A democratização do acesso à cultura no Brasil

Enviada em 11/09/2021

Desde o Iluminismo, houve desenvolvimento científico, filosófico, artístico da humanidade. Entretanto, lamentavelmente, o acesso a todo esse progresso não contempla a todos. É o que mostra pesquisa do Instituto Brasileiro de Geografia e Estatística(IBGE), cujos dados apontam que 40% dos brasileiros não têm acesso ao cinema, um dos meios culturais mais difundidos no mundo. Nesse cenário, é necessário que haja estímulos: artísticos à população; à formalidade no setor criativo.

A princípio, o povo brasileiro já sofre com o salário mínimo a R$1100,00 e as despesas indispensáveis, que sustentam a vida de uma pessoa. Tal remuneração mensal, para haver condições ideais que permitam a livre escolha do lazer sem que o dinheiro seja um problema, deveria ser R$3928,73, segundo dados do Departamento Intersindical de Estatística e Estudos Socioeconômicos, que faz levantamentos desde 1994. Dessa forma, a urgência das famílias brasileiras é comer, não a ir a cinemas, teatros, museus e, assim, eles são, infelizmente, deixados de lado.

Em segunda instância, a situação da formalidade no setor artístico brasileiro é preocupante, visto que, segundo levantamento do IBGE, o número de trabalhadores com carteira assinada caiu, de 2014 a 2018, de 45% para 34,6%, enquanto que a informalidade cresceu de 38% para 45,2%. Tais infortunados dados evidenciam que, em consequência desse aumento, menos pessoas vão ter seus direitos trabalhistas garantidos, o que abre margem para a exploração do povo e consequente precarização de sua qualidade de vida.

Portanto, é necessário haver incentivos para a democratização do acesso à cultura no Brasil.

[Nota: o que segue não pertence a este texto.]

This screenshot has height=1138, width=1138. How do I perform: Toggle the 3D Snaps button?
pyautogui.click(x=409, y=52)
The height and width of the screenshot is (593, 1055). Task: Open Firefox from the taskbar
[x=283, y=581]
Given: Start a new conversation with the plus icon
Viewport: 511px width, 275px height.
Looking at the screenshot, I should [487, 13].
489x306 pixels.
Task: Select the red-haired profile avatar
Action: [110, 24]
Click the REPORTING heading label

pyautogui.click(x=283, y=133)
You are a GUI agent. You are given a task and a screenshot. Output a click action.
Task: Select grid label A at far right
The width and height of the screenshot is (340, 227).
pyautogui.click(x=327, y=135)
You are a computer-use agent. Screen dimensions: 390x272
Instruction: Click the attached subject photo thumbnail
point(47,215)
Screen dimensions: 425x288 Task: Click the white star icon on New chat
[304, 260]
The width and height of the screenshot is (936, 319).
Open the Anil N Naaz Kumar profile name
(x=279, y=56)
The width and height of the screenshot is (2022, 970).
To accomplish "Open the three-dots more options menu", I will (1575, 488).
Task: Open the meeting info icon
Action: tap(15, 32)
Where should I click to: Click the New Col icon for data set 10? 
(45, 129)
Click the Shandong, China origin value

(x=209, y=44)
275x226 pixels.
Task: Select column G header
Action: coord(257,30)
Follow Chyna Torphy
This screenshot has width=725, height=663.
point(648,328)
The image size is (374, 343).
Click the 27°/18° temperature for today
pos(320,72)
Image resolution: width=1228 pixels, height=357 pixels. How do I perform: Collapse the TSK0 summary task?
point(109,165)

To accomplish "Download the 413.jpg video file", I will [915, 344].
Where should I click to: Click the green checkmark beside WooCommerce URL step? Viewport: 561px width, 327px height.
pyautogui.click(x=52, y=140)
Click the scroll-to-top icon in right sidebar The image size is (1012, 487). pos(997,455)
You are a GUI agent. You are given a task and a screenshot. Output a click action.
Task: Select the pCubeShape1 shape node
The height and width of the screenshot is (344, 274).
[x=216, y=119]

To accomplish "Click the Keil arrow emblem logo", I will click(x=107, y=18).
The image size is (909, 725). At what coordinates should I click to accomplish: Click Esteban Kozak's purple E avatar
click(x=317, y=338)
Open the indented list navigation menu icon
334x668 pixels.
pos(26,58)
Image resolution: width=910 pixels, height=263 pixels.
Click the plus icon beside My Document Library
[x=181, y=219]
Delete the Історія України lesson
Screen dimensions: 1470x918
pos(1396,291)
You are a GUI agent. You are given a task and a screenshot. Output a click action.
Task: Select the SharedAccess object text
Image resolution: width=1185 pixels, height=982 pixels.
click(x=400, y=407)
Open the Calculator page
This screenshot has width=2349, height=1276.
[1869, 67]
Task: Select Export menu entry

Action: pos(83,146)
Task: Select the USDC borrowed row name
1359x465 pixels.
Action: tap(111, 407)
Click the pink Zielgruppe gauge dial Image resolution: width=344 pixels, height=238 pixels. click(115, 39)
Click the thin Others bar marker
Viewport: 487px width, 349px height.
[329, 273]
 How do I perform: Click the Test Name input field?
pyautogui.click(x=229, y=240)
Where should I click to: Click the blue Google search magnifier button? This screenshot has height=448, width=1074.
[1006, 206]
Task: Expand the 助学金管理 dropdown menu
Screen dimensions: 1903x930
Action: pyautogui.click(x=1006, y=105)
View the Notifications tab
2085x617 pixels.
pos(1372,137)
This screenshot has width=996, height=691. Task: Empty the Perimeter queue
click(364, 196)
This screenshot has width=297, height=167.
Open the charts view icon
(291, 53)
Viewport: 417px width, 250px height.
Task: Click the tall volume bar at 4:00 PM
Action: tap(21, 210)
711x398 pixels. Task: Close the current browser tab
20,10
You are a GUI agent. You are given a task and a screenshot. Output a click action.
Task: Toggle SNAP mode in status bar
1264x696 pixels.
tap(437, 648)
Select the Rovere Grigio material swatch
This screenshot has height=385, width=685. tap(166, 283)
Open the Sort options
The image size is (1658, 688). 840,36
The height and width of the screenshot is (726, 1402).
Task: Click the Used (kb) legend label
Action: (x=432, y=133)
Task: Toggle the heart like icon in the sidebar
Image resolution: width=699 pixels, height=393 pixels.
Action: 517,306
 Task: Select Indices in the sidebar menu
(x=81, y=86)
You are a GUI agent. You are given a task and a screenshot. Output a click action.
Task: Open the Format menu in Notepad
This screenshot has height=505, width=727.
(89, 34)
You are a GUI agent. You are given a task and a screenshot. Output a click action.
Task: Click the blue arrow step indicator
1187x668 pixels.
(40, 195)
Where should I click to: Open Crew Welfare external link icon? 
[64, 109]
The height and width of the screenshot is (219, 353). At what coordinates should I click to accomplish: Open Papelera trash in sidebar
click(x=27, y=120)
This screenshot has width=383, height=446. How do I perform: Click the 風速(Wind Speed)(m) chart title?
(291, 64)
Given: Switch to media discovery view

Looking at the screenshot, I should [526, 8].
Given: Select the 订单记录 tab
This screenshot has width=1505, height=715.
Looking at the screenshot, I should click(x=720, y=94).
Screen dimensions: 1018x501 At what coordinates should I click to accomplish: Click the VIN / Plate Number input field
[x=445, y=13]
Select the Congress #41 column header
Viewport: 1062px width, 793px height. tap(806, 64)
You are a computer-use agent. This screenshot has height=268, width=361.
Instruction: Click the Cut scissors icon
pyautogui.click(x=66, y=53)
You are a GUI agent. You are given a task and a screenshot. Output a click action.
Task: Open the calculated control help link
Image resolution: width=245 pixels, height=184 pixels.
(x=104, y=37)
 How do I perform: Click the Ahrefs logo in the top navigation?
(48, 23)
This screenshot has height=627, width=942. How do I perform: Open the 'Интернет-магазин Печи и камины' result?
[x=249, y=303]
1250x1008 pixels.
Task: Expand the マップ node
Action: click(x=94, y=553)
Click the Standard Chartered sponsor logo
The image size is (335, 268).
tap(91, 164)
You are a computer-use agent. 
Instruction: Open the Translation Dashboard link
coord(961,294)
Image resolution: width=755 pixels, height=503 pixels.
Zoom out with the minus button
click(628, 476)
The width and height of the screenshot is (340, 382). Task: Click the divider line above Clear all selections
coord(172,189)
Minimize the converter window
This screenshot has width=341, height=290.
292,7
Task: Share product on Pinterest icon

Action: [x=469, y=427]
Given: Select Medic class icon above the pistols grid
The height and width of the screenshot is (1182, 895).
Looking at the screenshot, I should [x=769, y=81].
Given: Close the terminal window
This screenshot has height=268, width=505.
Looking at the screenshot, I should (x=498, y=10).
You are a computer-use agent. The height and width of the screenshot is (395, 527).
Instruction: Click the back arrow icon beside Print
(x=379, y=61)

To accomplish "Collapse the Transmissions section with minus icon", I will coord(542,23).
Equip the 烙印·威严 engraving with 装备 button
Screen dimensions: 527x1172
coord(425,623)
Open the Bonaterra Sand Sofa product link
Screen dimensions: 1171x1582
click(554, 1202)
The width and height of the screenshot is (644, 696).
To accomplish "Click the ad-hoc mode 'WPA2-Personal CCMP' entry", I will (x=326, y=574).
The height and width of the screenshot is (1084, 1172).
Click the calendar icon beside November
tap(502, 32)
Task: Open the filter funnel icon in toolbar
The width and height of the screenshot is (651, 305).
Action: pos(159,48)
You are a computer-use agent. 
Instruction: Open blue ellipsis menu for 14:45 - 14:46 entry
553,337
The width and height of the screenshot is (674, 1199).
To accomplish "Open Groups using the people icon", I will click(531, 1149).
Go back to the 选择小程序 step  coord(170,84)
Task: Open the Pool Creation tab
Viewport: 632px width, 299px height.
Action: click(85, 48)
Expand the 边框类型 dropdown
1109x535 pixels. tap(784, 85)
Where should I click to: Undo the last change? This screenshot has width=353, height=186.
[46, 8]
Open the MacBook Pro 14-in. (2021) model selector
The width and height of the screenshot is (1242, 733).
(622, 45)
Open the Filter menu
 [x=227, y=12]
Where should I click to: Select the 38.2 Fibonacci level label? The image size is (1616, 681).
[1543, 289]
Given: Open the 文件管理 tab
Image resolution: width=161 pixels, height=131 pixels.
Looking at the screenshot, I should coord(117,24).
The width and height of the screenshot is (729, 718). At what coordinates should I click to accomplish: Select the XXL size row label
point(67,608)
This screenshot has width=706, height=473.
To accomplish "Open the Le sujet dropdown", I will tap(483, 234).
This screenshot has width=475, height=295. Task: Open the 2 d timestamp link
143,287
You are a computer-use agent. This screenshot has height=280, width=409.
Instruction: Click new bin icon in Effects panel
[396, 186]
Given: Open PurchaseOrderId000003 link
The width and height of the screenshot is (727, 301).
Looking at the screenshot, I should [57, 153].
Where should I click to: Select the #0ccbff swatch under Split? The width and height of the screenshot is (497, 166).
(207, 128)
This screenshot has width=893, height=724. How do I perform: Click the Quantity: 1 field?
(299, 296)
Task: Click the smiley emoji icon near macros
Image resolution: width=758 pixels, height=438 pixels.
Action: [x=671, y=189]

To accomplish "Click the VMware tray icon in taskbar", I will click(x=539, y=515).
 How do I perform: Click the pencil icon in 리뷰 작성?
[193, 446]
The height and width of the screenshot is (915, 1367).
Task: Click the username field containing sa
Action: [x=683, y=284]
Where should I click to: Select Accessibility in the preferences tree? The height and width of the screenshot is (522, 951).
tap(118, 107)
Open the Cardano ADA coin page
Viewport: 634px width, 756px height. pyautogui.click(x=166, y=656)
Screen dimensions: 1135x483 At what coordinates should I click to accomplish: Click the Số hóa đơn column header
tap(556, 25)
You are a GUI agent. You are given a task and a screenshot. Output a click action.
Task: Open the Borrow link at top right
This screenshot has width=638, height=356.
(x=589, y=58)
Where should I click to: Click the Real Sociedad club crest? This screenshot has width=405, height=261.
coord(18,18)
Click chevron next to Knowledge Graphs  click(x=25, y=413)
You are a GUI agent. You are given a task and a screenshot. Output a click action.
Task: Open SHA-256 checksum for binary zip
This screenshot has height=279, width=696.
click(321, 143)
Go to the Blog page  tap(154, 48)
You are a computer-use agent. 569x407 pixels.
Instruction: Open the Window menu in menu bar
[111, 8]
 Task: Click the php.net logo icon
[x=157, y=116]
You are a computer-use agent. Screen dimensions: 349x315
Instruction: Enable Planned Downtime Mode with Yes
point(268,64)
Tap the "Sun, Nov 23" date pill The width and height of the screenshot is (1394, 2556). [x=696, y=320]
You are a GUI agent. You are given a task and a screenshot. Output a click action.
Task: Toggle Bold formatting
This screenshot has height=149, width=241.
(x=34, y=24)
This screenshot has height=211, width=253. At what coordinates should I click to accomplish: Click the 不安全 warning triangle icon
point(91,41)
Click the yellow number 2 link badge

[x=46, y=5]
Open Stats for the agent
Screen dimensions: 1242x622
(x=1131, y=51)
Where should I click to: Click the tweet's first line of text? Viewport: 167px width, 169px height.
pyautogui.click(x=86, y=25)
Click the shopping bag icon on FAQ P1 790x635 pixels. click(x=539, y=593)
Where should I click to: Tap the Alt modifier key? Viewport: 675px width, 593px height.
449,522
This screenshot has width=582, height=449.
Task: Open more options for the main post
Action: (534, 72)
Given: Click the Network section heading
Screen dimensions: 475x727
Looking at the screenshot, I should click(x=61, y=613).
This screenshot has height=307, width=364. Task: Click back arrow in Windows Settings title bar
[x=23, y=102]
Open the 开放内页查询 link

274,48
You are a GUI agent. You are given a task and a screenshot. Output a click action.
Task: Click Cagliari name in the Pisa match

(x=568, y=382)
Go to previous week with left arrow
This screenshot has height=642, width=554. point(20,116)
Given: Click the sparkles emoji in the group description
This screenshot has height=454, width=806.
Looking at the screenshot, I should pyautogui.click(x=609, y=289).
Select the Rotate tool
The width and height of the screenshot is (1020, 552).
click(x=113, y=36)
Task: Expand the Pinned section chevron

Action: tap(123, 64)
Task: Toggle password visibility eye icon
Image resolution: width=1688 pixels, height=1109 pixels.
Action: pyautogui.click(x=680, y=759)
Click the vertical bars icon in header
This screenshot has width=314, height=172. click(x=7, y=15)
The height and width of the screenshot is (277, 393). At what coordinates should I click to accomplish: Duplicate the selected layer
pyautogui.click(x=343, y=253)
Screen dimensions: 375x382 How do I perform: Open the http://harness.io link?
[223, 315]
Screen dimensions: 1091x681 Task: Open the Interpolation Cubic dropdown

Para isso, o governo federal deve dar estímulos financeiros às organizações culturais, disponibilizando empréstimos com juros baixos , para que elas ampliem suas atuações formais. Após isso, ele mesmo precisa regular a situação financeira nacional do país, promovendo aumento do piso salarial mínimo, visando possibilitar maior circulação das novas tecnologias pela população e, consequentemente, da cultura.